Justificación económica sin respaldo científico

El pasado octubre, el consejero de Medio Ambiente y Ordenación del Territorio, José Fiscal, manifestó tras la reunión del Consejo Nacional del Agua que “la Junta no puede admitir la inclusión del dragado” en el Plan Hidrológico del Guadalquivir, que el Supremo “lo deja claro” y que supondría “el incumplimiento de las recomendaciones de la Unesco”.

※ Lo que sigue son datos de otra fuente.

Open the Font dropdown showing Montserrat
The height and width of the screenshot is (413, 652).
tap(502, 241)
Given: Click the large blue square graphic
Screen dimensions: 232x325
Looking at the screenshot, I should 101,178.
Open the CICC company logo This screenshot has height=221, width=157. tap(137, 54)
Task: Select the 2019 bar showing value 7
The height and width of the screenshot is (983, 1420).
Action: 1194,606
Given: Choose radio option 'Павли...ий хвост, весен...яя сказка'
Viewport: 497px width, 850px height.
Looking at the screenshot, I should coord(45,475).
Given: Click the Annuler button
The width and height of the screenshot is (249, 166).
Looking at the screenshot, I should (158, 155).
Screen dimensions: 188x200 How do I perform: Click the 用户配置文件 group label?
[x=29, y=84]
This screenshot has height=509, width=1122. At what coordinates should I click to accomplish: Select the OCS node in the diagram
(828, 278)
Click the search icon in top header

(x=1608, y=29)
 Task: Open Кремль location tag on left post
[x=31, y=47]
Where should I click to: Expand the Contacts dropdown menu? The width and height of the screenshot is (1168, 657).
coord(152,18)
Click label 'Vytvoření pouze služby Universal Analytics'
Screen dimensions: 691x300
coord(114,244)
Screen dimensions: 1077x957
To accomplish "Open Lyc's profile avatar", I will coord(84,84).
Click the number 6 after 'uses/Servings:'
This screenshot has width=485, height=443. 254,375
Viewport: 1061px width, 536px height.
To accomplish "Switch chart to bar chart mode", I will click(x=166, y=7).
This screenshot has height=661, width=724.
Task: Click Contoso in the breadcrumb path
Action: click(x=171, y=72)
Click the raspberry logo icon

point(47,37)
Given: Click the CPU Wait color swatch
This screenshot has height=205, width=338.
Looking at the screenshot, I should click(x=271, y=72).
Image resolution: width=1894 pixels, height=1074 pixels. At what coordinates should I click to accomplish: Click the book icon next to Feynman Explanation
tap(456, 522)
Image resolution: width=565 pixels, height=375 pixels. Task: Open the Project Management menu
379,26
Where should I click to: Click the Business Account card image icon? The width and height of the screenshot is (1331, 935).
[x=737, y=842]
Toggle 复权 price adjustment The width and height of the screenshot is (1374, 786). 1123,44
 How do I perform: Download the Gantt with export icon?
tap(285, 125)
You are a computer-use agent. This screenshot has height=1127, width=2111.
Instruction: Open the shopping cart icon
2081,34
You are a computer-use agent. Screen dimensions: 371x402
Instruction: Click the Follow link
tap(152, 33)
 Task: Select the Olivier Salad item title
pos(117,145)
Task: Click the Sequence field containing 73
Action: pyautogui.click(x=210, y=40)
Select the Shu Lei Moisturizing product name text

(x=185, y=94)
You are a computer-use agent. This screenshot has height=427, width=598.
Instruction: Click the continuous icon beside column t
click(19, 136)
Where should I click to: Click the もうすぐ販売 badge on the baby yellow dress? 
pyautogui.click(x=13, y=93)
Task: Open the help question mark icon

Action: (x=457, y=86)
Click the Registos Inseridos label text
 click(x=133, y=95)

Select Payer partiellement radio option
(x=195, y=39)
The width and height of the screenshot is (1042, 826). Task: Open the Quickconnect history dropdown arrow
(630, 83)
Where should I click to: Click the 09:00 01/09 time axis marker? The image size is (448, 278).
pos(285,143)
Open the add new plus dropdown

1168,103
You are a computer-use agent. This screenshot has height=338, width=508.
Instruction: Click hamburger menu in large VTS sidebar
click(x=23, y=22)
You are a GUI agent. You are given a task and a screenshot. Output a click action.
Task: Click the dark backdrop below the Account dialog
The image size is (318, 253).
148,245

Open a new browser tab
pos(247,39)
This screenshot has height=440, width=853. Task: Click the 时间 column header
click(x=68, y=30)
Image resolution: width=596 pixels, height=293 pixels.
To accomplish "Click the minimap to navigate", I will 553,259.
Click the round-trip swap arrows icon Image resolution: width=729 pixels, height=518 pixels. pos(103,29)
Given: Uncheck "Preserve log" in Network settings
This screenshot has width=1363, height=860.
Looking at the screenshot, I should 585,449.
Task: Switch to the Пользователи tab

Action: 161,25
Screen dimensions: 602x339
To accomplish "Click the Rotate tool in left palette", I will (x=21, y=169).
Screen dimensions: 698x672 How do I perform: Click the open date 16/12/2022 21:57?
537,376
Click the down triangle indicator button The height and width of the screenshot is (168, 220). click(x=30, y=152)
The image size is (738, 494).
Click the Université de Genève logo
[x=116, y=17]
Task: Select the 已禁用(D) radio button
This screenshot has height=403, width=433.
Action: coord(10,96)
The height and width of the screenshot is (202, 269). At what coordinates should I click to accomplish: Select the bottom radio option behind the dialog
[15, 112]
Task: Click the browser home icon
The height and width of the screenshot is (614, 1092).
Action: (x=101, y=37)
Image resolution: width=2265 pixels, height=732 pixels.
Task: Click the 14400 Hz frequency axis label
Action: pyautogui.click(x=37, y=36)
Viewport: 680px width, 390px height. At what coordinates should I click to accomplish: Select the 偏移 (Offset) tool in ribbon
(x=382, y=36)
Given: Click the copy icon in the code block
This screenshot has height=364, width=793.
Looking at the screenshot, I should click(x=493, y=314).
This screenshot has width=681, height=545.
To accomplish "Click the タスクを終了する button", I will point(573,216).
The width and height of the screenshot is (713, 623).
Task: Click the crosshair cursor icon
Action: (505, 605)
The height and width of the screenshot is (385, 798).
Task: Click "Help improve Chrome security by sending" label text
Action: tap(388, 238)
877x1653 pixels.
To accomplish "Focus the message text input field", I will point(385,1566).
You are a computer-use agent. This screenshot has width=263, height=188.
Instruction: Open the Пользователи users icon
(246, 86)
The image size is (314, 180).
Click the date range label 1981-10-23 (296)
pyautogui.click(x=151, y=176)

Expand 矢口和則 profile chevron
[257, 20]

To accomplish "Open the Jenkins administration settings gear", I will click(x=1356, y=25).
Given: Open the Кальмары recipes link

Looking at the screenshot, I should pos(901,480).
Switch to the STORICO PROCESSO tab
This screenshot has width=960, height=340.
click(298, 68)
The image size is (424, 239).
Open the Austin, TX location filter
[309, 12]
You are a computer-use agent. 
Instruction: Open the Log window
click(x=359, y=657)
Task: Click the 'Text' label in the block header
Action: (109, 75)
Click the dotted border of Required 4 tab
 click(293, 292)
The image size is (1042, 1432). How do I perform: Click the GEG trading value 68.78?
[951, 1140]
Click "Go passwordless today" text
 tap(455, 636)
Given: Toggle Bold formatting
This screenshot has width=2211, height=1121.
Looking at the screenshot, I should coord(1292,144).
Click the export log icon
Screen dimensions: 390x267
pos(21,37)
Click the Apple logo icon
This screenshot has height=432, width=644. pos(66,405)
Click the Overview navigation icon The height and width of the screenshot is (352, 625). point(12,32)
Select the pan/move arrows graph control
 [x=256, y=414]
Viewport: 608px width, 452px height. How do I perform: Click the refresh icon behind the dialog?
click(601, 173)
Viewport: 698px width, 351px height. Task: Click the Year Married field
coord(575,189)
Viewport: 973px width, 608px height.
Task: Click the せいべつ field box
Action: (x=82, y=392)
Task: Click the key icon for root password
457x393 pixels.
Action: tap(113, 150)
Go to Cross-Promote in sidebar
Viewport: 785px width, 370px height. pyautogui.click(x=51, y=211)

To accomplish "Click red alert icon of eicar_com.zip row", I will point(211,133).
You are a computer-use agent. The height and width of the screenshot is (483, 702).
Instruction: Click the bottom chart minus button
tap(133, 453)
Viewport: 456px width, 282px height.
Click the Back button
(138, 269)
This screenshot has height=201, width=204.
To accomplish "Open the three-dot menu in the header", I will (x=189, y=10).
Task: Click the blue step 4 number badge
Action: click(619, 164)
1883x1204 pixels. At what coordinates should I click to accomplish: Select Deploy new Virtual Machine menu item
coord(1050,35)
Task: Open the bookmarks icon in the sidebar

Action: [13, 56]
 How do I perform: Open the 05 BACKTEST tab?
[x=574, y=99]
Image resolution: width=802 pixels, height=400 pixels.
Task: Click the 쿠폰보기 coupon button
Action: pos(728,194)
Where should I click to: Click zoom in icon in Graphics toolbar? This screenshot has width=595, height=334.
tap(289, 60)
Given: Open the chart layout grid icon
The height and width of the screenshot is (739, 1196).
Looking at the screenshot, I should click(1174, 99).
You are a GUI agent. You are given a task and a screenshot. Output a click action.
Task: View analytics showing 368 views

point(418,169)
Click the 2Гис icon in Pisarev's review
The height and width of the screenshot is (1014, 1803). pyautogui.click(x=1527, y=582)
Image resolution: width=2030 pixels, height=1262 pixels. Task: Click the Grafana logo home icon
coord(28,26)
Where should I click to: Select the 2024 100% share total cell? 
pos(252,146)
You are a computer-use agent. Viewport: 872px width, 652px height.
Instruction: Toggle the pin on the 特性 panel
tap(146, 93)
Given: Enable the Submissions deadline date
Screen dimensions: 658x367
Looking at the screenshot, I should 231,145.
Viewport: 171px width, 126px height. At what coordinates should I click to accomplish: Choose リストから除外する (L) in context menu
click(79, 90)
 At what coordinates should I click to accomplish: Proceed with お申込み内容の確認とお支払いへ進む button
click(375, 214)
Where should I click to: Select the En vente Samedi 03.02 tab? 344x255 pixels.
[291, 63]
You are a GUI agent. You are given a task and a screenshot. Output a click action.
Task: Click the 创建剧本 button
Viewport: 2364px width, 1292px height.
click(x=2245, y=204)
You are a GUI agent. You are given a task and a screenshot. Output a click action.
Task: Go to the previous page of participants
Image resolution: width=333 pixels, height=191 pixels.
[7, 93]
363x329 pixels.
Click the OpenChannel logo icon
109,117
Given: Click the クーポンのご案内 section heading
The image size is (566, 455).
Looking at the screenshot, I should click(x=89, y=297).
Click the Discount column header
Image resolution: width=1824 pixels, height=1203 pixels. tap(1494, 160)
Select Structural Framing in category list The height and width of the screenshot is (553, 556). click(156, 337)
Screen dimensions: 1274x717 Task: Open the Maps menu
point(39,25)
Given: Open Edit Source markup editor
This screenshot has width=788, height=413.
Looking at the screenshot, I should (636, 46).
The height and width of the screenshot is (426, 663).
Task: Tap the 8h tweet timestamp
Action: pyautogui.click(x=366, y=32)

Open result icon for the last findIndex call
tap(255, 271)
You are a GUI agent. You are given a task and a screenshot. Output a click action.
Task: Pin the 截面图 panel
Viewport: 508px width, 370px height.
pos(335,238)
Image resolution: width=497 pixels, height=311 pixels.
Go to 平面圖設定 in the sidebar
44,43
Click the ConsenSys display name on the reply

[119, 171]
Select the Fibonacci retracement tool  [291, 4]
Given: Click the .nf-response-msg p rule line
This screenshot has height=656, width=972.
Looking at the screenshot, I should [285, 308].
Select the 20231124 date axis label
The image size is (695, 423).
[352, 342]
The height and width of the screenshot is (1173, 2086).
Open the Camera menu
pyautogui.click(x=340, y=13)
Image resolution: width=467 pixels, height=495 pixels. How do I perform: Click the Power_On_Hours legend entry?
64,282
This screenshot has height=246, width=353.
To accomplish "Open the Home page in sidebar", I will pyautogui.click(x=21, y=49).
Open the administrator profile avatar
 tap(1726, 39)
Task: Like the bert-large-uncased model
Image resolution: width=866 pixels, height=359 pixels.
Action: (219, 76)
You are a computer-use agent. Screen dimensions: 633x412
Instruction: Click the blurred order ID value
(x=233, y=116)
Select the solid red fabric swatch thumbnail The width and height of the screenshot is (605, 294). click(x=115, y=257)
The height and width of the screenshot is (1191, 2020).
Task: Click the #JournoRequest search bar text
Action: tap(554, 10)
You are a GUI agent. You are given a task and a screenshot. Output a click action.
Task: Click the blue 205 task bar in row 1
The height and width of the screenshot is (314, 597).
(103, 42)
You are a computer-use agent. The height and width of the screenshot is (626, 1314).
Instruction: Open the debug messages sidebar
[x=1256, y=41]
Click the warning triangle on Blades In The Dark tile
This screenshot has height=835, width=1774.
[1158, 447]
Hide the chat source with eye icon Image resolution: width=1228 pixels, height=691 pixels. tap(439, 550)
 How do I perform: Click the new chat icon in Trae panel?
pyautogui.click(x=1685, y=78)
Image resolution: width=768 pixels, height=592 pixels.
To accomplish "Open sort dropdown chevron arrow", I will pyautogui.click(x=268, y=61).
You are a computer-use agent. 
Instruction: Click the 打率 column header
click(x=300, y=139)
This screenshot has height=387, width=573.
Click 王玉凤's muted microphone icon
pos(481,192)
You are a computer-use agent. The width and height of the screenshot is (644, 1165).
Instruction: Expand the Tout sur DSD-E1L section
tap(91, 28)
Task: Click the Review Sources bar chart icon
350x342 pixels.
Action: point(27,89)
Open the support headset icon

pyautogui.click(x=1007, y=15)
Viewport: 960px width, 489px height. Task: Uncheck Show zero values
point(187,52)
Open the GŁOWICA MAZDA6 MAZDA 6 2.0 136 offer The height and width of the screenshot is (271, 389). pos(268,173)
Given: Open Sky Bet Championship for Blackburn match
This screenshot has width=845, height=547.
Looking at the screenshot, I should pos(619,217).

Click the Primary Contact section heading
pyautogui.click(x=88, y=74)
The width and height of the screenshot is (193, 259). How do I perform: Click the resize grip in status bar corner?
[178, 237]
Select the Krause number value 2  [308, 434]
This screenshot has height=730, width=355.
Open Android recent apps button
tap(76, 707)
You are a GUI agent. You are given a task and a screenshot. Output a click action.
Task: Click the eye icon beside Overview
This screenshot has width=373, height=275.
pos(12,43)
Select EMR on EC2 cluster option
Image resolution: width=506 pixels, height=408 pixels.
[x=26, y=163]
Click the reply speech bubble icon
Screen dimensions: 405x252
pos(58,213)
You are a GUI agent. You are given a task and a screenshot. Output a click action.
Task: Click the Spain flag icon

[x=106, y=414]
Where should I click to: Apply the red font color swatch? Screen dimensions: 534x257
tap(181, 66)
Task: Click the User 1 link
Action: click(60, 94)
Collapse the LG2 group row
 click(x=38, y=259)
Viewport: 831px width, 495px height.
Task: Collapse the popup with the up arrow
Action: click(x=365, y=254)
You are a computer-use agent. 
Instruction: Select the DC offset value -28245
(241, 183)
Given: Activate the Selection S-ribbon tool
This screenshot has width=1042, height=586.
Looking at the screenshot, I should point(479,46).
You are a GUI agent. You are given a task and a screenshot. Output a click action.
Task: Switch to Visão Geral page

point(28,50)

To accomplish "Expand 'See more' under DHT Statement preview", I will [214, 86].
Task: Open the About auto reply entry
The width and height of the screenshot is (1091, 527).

Unas tesis que, según fuentes de la Consejería, sigue manteniendo. De hecho, Fiscal ya indicó en septiembre que se oponía a que el dragado se mantuviera en el texto en contra de las recomendaciones de la Unesco, que tiene una queja abierta contra España porque las obras podrían afectar a Doñana.

El consejero consideró entonces que la justificación que hace el Estado sobre la inclusión del dragado, en función de la sentencia del Tribunal Supremo, «no es suficiente» –se basa en criterios económicos–, por lo que pidió su retirada para evitar que Doñana pueda llegar a estar inscrita en la Lista de Patrimonio Mundial en Peligro. De hecho, la Junta insiste en que el proyecto debe tener respaldo científico.

El pasado julio, la Autoridad Portuaria presentó a la CHG las alegaciones al Plan Hidrológico para la inclusión del dragado en dicho Plan, motivada en los beneficios tanto ambientales como para la competitividad del tejido productivo del entorno derivado del incremento del tamaño medio del buque que podrá acceder al puerto, lo que conllevaría una reducción del coste del flete en un 20 por ciento de media, “además de una reducción considerable de los costes ambientales y, por ejemplo, de congestión y accidentalidad”.